▸ Task goal:
Where the listing below has a line with "The height and width of the screenshot is (561, 1108).", write out exactly that line and every line after it, stopping after the line with "Task: Click the 58% net sales percentage".

###

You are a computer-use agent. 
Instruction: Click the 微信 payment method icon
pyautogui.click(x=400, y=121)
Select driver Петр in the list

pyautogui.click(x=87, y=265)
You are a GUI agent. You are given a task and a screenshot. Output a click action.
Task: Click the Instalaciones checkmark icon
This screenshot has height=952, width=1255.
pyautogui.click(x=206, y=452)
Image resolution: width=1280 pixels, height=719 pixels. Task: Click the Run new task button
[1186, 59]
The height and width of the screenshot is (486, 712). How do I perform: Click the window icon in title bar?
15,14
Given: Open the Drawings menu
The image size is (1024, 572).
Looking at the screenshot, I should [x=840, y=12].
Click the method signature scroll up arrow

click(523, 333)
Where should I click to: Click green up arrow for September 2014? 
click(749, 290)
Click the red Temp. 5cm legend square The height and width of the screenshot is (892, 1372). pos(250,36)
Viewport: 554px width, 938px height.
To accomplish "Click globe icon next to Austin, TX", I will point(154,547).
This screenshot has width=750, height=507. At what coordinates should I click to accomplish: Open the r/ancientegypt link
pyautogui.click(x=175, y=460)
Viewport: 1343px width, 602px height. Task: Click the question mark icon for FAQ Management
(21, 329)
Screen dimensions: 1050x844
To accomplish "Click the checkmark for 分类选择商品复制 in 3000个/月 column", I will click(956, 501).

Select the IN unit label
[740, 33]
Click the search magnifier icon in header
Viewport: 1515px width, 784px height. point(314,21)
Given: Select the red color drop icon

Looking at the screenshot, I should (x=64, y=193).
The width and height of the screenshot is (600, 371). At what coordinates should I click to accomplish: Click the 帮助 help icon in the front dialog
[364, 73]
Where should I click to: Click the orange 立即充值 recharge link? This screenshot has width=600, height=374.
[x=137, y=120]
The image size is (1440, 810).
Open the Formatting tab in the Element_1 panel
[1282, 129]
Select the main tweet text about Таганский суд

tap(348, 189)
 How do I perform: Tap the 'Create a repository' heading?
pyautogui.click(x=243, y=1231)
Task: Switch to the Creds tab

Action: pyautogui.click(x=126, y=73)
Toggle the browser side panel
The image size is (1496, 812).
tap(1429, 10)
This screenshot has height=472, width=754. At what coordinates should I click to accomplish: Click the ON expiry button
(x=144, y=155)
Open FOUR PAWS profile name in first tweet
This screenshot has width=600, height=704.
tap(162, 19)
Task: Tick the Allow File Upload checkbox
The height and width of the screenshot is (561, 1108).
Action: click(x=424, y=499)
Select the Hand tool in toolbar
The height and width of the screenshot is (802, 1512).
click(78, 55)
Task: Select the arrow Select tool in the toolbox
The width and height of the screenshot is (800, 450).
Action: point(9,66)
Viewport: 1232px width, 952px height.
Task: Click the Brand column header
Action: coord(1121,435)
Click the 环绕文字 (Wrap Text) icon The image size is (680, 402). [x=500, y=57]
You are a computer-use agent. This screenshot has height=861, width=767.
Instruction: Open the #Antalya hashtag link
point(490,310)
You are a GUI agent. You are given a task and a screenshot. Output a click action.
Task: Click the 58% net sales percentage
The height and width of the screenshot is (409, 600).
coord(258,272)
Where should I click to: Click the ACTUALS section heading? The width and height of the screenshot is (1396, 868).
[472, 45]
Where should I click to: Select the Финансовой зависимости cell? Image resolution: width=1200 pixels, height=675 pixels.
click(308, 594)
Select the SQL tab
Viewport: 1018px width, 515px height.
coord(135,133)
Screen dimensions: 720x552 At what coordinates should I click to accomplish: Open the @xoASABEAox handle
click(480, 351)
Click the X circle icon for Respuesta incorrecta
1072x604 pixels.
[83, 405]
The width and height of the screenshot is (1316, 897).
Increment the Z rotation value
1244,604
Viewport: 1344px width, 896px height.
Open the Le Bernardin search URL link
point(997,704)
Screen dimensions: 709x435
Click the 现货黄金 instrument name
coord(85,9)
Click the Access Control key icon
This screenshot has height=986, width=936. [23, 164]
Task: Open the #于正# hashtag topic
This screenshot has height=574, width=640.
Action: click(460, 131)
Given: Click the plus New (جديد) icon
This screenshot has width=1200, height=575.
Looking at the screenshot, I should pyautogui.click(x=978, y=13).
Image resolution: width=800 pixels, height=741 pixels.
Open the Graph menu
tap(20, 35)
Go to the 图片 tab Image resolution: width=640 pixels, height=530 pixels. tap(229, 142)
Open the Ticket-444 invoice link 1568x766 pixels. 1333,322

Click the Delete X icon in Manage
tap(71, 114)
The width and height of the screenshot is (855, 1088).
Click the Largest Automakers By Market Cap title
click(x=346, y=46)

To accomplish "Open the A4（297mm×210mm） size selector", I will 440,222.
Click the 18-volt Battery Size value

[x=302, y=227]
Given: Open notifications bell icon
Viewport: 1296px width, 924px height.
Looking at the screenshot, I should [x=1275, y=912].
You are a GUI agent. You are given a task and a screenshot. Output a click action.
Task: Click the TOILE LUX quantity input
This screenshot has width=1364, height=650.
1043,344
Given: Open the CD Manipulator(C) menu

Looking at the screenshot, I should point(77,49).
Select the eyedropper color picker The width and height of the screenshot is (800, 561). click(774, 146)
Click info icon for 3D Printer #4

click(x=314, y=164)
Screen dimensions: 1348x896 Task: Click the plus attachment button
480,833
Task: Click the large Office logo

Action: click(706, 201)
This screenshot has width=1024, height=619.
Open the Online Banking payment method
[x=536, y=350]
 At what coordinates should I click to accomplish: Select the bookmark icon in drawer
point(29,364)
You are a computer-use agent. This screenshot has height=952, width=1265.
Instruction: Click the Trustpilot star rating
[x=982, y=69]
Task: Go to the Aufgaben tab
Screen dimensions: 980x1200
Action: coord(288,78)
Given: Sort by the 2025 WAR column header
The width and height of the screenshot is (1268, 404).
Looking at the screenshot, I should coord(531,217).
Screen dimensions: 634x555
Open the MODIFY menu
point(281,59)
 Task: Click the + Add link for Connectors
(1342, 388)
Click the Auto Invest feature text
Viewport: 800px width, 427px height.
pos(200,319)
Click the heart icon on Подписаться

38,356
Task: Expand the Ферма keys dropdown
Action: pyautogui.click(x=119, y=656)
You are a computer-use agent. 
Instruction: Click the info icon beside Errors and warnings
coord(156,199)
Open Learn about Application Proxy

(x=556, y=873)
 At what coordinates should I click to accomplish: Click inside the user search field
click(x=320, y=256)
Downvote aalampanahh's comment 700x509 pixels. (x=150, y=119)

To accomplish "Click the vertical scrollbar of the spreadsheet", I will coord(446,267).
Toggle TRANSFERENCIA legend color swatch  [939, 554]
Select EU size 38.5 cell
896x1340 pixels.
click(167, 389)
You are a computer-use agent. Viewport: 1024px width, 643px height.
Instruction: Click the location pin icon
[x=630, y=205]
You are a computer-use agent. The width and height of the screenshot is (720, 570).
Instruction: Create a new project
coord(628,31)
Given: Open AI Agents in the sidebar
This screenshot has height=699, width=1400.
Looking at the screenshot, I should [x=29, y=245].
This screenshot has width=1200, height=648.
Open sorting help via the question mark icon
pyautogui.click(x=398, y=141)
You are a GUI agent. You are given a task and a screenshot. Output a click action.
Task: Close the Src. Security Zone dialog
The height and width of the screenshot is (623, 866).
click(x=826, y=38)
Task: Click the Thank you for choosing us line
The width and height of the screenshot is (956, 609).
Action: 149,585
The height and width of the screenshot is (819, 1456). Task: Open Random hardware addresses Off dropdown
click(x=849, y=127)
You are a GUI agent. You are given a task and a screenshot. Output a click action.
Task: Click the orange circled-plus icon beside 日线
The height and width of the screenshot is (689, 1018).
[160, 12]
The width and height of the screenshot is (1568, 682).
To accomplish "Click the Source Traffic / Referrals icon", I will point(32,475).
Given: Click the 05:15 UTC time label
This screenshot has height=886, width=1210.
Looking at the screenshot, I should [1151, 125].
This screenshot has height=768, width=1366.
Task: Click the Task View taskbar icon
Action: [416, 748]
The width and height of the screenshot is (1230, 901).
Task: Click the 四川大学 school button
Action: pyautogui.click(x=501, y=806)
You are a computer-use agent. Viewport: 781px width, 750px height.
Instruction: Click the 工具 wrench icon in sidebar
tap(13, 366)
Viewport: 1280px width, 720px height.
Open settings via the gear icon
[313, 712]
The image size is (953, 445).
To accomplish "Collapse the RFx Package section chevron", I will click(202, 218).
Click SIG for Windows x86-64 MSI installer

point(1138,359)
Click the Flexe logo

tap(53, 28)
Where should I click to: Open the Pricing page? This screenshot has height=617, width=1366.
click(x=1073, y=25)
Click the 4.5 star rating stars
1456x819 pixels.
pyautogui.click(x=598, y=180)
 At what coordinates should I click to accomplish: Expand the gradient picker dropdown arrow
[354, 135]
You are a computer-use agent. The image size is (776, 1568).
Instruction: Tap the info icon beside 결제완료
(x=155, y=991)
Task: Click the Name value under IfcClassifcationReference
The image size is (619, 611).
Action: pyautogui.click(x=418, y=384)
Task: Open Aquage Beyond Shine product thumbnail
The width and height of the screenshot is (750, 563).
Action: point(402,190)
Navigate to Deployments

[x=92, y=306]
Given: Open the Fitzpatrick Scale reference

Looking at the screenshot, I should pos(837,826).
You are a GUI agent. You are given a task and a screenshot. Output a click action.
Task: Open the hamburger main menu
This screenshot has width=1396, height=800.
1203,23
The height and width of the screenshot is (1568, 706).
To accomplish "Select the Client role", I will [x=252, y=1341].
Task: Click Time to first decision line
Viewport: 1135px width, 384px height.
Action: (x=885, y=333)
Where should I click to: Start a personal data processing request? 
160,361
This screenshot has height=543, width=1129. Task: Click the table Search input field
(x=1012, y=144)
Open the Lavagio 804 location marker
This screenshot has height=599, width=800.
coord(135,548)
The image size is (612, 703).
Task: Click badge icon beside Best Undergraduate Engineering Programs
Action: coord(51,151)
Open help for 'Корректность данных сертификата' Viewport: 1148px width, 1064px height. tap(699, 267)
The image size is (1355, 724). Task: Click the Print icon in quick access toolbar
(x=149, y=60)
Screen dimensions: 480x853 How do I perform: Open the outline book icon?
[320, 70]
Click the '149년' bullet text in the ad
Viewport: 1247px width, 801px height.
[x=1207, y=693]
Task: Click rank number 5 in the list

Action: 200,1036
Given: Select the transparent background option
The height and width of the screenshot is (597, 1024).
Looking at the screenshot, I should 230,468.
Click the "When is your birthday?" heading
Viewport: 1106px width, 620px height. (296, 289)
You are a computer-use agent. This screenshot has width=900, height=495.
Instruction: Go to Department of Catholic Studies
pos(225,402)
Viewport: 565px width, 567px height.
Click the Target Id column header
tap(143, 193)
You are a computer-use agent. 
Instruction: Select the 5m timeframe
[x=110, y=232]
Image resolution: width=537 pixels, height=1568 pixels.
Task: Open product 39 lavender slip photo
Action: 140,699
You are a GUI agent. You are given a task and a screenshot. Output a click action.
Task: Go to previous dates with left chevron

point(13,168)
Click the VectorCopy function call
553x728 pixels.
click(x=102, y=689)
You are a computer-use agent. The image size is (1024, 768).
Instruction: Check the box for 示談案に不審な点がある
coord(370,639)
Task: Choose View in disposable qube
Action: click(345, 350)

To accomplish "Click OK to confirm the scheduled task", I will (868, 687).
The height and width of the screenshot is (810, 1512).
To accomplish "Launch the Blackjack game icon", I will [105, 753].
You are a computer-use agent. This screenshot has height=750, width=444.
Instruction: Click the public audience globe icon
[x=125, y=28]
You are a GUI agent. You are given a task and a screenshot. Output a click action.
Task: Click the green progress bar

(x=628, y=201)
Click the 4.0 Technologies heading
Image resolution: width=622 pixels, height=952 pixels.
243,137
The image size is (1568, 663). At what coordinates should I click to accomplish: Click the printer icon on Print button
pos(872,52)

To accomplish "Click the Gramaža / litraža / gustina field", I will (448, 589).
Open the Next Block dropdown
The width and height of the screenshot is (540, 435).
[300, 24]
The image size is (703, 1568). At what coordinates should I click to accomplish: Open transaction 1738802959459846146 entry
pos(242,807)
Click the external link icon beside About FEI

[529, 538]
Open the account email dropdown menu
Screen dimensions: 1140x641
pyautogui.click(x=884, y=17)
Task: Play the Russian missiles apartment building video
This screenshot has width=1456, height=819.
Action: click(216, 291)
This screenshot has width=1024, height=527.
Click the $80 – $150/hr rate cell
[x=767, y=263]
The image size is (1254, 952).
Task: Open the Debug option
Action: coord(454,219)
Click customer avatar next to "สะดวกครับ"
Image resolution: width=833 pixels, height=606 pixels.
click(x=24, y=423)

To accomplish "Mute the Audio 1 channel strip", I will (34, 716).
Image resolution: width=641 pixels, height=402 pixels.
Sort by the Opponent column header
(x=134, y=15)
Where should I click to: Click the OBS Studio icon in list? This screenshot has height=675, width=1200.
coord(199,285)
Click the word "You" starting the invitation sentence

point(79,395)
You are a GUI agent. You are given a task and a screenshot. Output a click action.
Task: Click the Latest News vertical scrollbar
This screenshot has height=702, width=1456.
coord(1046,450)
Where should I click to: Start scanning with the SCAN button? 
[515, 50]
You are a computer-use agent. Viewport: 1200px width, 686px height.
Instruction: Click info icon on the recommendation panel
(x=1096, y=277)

###

▸ Written response:
The height and width of the screenshot is (561, 1108).
Action: click(x=424, y=499)
Select the Hand tool in toolbar
The height and width of the screenshot is (802, 1512).
click(78, 55)
Task: Select the arrow Select tool in the toolbox
The width and height of the screenshot is (800, 450).
Action: point(9,66)
Viewport: 1232px width, 952px height.
Task: Click the Brand column header
Action: coord(1121,435)
Click the 环绕文字 (Wrap Text) icon The image size is (680, 402). [x=500, y=57]
You are a computer-use agent. This screenshot has height=861, width=767.
Instruction: Open the #Antalya hashtag link
point(490,310)
You are a GUI agent. You are given a task and a screenshot. Output a click action.
Task: Click the 58% net sales percentage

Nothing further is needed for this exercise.